Compared to Mayor Mike Henn, I’m a mid level pencil pusher. He was a CFO for two very large public companies; I’m just a Corporate Controller for small private companies. He filed quarterly 10-Qs to the Securities and Exchange Commission. I file quarterly payroll tax returns to IRS and sales tax returns to the State Board of Equalization. He’s the star Quarterback in the NFL, I’m the third stringer QB in the Arena Football league.
So when I read that based on the Fiscal Year End (FYE) 2009 California Public Employees’ Retirement System (CalPers) report, the City of Newport Beach has an unfunded pension liability of $134 million dollars, as well as an unfunded $60 million dollar Other Post-Employment Benefits (OPEB), or Health Insurance et al., liability, I cannot help but wonder. Why isn’t Mayor Henn’s head exploding?
What does all those numbers above mean?
What it means is that if every City Employee, every Police Officer, or every Fireman (or Fireperson) and Lifeguard eligible to retire retired today, the City of Newport Beach would be almost $200 million dollars short on paying for their “Well-Deserved” (former Councilman Don Webb’s paraphrased words) post retirement Pension and Health Insurance benefits for the rest of their lives.

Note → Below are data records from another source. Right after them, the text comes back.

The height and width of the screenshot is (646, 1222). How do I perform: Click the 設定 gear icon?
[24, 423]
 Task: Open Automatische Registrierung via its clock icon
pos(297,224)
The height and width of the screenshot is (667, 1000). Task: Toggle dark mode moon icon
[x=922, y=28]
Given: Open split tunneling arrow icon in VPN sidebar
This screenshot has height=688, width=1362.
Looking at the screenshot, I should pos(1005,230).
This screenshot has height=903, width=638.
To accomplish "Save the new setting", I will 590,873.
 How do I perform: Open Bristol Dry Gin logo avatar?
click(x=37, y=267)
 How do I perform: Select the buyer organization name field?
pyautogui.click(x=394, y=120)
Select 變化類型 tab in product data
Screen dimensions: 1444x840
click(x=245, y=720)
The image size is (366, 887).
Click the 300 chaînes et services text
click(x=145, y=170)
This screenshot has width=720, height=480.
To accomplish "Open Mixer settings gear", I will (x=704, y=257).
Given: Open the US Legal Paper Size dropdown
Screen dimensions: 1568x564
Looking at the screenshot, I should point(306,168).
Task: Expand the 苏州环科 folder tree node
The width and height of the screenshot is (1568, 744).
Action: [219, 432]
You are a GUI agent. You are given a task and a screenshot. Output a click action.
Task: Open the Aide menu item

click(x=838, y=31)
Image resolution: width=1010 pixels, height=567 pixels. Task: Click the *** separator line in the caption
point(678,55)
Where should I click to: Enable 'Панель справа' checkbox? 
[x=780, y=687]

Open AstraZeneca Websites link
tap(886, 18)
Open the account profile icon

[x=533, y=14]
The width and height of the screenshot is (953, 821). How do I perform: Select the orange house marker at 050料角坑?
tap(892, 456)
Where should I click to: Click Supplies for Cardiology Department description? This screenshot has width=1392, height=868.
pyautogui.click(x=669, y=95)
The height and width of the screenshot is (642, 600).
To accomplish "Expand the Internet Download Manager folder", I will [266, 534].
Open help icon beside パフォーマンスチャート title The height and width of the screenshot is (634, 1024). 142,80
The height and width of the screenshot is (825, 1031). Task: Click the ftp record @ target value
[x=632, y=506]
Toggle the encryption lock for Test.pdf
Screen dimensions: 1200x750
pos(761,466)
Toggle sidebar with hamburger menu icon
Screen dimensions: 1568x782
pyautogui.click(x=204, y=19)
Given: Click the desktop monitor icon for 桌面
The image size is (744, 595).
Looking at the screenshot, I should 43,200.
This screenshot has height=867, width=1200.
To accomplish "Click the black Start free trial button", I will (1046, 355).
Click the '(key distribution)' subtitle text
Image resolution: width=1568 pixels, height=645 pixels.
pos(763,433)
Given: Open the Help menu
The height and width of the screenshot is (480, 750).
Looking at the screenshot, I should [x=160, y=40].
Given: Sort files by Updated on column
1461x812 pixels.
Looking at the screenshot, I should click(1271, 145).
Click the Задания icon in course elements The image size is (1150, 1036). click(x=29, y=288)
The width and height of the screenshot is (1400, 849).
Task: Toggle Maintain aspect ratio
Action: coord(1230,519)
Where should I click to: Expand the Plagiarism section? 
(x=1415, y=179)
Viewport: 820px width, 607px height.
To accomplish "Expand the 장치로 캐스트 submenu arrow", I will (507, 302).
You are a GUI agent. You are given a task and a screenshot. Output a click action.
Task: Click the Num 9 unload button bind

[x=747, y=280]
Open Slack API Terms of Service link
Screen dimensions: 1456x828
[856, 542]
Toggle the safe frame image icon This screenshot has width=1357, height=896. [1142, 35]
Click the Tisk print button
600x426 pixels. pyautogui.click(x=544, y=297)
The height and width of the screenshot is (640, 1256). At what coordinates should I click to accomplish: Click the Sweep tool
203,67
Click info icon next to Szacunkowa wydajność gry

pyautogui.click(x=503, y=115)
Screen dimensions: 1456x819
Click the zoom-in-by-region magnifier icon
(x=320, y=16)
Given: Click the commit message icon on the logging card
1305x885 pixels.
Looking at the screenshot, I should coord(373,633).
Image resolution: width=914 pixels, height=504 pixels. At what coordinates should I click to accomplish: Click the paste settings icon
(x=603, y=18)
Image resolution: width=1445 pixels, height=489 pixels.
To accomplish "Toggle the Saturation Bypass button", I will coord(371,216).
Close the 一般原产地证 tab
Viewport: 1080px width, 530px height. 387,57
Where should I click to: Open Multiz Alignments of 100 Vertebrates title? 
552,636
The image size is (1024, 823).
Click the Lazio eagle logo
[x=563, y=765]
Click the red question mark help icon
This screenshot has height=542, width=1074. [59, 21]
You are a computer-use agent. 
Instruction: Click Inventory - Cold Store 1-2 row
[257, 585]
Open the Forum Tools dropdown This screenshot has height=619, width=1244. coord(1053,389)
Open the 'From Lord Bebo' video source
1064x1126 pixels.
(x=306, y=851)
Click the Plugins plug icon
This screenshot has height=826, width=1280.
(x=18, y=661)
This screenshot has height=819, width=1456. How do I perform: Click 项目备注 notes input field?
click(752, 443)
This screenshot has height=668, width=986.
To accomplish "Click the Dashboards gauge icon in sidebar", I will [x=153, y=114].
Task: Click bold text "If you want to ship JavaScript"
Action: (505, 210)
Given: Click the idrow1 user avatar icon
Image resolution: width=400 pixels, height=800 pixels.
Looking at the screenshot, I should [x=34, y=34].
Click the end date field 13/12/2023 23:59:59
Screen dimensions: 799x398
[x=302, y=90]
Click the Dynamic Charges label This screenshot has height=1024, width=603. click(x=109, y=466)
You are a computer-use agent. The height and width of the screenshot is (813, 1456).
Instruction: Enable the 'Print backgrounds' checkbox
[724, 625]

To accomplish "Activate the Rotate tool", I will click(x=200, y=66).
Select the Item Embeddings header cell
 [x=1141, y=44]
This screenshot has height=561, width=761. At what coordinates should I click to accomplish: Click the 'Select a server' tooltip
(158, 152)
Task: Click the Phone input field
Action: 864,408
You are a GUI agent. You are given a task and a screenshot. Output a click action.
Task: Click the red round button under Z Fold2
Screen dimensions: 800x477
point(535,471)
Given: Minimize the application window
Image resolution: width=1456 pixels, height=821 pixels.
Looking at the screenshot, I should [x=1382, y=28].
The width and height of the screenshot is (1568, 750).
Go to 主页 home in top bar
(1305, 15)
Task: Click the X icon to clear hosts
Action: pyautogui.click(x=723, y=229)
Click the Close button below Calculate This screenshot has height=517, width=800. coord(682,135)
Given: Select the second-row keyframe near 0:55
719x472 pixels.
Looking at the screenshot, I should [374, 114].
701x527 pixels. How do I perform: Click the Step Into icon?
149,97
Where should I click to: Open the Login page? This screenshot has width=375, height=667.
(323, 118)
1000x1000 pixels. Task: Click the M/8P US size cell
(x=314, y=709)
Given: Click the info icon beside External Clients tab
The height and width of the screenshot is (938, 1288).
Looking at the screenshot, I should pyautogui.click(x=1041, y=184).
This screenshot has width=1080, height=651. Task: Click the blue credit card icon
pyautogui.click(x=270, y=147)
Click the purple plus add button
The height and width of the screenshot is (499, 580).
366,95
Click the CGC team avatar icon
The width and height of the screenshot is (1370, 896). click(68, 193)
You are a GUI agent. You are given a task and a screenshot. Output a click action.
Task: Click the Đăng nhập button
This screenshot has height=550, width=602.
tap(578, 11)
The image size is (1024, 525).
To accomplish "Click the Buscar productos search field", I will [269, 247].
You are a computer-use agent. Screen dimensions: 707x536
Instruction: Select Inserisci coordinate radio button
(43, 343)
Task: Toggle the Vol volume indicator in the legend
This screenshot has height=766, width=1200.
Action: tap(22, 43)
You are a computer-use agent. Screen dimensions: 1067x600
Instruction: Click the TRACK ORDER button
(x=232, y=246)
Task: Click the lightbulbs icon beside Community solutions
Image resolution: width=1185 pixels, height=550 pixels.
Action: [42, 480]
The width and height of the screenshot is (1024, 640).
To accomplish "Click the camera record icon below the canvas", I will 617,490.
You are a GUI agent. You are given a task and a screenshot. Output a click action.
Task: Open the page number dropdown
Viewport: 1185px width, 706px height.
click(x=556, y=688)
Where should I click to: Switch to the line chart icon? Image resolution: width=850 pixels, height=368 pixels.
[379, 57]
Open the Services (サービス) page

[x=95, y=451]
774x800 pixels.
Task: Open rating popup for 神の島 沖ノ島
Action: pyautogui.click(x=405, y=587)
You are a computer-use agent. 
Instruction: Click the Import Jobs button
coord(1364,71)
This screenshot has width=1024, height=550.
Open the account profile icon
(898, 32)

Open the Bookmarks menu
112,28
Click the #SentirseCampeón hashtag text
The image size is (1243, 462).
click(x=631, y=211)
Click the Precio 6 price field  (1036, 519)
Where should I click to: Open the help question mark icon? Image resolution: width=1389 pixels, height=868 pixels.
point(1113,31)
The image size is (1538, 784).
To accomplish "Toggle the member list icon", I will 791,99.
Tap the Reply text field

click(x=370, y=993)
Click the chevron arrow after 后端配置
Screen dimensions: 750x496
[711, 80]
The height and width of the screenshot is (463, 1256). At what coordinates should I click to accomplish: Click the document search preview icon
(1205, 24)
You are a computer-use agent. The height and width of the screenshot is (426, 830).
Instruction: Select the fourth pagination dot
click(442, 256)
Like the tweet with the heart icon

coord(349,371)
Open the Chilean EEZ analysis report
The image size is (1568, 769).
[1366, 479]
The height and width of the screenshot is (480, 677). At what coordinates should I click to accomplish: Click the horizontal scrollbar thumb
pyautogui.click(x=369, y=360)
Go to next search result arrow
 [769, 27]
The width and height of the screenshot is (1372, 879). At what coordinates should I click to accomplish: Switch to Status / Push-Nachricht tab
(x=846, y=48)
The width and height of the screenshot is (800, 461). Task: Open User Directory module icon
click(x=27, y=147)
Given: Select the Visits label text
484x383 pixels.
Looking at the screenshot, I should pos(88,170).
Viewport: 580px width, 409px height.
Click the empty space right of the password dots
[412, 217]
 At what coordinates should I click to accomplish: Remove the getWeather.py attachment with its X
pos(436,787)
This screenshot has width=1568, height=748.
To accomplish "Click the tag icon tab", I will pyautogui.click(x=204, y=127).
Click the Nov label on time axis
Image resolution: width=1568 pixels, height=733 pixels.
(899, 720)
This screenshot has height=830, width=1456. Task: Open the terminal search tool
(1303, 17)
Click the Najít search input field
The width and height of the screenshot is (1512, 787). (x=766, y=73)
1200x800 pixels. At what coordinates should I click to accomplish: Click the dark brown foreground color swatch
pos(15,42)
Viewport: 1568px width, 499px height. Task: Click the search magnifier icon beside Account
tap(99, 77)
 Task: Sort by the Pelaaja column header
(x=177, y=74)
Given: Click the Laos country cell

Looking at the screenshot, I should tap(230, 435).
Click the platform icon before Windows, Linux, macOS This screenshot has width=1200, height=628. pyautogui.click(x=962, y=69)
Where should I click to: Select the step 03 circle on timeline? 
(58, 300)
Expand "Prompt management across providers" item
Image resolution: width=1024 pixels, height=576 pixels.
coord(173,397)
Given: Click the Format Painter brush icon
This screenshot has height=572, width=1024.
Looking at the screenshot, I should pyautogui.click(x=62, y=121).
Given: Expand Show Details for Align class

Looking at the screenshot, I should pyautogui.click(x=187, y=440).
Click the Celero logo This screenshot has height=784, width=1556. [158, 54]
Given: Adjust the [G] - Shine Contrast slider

Let me repeat in terms that even a Third Stringer like me can understand.
The City of Newport Beach is $200 million dollars in the hole to pay for the Pension and Health Insurance for all of its present, and future, retired employees.
And that is based on the June 30, 2009 report by CalPers, released in December of 2009, which leads me to a couple of questions.
- When did the City of Newport Beach know that their pension liability jumped up 44% from the year before to $134 million dollars? And
- Is the City going to do something more than just have the Public Safety Employees, whose contracts expire in December contribute more than just 3.5% (while the City contributes the remaining 96.5%) to their pensions?
With question #1, one cannot help but wonder, after an election season where Pension Liability was a huge topic, where Council candidate Ed Reno brought up privatizing more City Functions (Trash Service as an example), where the size of government was questioned, did the City wait until after the November 2010 elections, 11 months AFTER the report was released, to drop this little tidbit of information?
If we, the voters, would have found out that the City was $200 million dollars in the hole to pay for the bloated, yet “deserved”, pensions and health insurance of its employees, would the election results have been different?
Perhaps.
But couple this with the $128 million dollar loan to build the City Hall/Civic Center, and the City of Newport Beach faces a debt service of over $328 million dollars which will choke even the most robust bank accounts, even the most robust companies.
Is being $328 million dollars in debt a good thing to be during these tough economic times?
Question #2, how far will the City go to alleviate this problem? And how much will the Public Employee Unions concede to prevent this fiscal bubble from inevitably bursting?
Contributing 3.5% to 8% to their own pensions will not work. Having them raise their retirement age from 50 to 55 won’t do anything either.
Only having employees go from the traditional CalPers system to a “defined-contribution” program similar to a 401k, as Mayor Henn suggests, would help, but instead of hoping that it could be done “well down the road,” it needs to be done immediately.
Doing it “well down the road” would be like ordering more lifeboats for the Titanic long after the ship has sunk.
Will the Public Employees, Firefighters, Lifeguards, Police Officers, and Trash guys be willing to dump their juicy pensions for a normal 401k plan like you and I do?
And what will Mayor Henn and the rest of the Newport Beach City Council do if they won’t and “concede” to just contributing 9% to their pensions?
Here’s what I would love to see happen.
-The City Council draws a line in the sand and says that being $328 ($128 million for the City Hall/Civic Center and $200 million in unfunded Pension and OPEB liabilities) million dollars in debt is enough.
-The City Council immediately implements a “Defined-Contribution” program similar to a 401k, and raise the retirement ages to 60 years old.
-If the Unions don’t agree, then let the layoffs begin.
Yes, I repeat, let the layoffs begin.
Just like in Colton, CA and in Camden, NJ.
You read that right, the City Council need to start acting like Fiscal Conservatives (like many claim to be) and take the necessary actions to ensure that the next bubble that bursts isn’t Newport Beach’s.
And Mayor Henn needs to step up to the plate to keep the Newport Beach ship from sinking.